The most useful sites feel calm. That is the goal here, so the design leans minimal with high contrast and generous whitespace. The typography carries the tone, and the rest is just structure.
How the pipeline thinks
Each page starts as markdown plus frontmatter. The generator collects entries, sorts by date, and renders templates. The data model is intentionally boring, which makes it easier to reason about. For a rough estimate of build time, the dominant work is parsing and rendering, which behaves like $O(n)$ across $n$ files once caching is warmed.
If you want an intuition: with 120 posts at 2000 words each, the render step can still land under a second on a modern machine.

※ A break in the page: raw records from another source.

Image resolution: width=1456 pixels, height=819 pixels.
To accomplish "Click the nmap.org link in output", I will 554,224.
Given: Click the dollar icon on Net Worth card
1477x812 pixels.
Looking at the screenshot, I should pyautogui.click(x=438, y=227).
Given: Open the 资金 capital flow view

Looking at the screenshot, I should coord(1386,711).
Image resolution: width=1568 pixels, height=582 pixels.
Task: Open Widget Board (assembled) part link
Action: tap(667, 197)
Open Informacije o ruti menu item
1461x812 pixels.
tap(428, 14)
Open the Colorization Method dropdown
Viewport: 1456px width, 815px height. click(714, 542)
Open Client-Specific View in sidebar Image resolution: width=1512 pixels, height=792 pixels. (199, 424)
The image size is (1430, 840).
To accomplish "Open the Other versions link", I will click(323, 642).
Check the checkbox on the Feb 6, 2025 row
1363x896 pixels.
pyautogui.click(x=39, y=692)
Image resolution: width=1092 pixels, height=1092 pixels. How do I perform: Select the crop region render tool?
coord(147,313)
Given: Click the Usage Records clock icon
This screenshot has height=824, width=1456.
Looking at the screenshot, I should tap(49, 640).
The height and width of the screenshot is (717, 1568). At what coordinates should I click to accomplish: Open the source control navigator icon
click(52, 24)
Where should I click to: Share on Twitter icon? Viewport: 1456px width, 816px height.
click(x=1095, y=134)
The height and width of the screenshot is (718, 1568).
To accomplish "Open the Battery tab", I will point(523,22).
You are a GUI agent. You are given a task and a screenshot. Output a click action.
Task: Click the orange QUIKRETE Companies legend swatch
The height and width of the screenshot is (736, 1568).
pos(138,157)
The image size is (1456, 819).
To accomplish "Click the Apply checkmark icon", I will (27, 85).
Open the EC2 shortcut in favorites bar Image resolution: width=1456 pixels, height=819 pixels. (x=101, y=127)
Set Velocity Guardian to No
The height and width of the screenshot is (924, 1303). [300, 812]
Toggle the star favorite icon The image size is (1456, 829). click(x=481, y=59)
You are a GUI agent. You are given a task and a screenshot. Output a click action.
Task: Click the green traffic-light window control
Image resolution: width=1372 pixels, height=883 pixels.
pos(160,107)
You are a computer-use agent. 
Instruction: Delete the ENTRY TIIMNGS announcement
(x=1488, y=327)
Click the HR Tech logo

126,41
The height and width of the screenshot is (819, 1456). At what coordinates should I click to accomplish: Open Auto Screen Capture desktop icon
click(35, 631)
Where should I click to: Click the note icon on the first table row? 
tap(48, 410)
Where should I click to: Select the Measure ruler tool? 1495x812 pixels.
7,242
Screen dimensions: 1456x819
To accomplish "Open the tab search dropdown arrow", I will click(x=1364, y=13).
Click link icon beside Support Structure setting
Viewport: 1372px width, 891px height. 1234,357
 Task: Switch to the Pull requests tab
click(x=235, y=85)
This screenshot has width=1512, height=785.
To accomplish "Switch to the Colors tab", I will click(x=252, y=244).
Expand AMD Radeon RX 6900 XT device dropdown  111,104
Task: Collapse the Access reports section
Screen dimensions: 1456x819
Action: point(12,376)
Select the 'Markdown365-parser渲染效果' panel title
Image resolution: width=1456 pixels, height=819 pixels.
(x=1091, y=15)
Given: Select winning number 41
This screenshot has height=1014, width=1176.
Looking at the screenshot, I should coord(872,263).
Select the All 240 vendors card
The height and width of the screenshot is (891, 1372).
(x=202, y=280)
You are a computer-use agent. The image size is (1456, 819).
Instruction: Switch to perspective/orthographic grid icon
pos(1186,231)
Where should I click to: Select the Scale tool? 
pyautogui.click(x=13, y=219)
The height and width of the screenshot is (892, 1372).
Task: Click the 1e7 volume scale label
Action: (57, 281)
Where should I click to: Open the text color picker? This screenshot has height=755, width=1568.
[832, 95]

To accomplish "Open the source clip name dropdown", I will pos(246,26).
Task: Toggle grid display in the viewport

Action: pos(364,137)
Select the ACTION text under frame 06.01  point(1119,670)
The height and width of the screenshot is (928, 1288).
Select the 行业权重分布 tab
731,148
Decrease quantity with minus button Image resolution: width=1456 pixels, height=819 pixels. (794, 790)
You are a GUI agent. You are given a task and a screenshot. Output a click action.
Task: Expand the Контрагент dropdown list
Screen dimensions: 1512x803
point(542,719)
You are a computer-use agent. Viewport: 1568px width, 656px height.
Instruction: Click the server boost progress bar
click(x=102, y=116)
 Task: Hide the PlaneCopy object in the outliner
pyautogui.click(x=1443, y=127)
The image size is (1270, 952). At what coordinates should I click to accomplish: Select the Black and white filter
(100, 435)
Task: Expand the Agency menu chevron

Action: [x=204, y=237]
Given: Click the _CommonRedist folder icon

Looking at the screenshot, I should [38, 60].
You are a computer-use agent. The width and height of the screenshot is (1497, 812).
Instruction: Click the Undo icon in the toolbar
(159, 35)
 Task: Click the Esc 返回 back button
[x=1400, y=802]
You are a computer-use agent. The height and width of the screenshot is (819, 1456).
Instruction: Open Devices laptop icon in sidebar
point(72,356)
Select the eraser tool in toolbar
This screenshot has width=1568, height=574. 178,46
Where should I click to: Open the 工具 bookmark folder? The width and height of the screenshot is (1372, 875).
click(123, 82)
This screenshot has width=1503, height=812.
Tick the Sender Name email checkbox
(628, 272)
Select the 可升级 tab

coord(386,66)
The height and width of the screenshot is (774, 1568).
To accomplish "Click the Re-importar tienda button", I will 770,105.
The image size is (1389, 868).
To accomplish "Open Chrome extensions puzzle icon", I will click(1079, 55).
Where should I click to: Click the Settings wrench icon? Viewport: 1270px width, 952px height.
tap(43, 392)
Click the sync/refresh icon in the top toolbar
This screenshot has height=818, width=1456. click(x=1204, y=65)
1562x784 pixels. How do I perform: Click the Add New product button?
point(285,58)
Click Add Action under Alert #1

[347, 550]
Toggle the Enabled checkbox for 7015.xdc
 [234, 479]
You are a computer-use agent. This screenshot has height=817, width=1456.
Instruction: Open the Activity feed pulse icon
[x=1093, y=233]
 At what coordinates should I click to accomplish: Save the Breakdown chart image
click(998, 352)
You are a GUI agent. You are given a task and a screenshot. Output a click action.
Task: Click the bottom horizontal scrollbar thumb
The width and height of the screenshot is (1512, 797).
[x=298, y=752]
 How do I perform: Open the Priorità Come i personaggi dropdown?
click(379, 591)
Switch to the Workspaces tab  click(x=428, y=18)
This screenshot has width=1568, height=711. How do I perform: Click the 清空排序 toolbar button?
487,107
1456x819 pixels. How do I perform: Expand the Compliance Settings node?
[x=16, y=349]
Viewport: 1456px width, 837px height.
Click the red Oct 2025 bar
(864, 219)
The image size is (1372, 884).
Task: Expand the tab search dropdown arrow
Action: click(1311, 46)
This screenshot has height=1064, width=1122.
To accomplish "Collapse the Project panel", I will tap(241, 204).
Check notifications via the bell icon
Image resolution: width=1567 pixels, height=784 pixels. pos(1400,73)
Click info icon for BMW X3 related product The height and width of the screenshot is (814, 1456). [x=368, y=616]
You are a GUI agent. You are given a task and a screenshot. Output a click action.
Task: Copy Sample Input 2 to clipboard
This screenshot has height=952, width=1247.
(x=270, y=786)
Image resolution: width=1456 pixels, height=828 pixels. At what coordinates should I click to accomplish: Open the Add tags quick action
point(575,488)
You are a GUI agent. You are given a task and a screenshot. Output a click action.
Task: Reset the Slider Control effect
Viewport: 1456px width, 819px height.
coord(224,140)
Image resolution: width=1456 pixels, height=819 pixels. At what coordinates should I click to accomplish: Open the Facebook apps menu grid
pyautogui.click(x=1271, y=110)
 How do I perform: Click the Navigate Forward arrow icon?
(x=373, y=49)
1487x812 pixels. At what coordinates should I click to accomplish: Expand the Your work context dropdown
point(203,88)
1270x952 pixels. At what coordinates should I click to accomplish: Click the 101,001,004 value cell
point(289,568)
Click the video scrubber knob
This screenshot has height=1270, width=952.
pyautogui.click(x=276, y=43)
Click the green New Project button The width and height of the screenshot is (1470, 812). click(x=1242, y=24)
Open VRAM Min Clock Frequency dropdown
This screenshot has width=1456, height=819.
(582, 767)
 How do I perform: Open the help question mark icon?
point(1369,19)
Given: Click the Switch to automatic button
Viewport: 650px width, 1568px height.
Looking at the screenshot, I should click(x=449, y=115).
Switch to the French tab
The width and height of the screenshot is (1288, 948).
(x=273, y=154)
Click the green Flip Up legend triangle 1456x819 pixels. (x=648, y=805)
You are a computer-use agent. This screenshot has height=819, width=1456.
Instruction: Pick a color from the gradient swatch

That is not a proof, just an observation from building small sites.
type Post = {
title: string;
date: string;
tags: string[];
draft?: boolean;
};
export function isPublished(post: Post, mode: "dev" | "prod"): boolean {
if (mode === "dev") return true;
return !post.draft;
}
A note on typography
The type scale is small but deliberate. Large headings, calm body text, and compact metadata keep the eye moving in a predictable rhythm. For readability, I try to keep the line length near 70 to 80 characters. The comfortable range is often described by the simple heuristic:
$$ 60 \le L \le 80 $$
Where $L$ is the average line length in characters.
:root {
--content-width: 78ch;
--font-serif: "Iowan Old Style", "Charter", serif;
}
What to expect next
This space will hold essays, notes, and experiments. Some posts will be short and practical, others will be longer and more reflective. The only rule is that each piece should be worth keeping.
The best layout is the one you do not notice. The best content is the one you would copy into a notebook.
If you are reading this far, thank you. The next posts will show more real content and a few concrete experiments.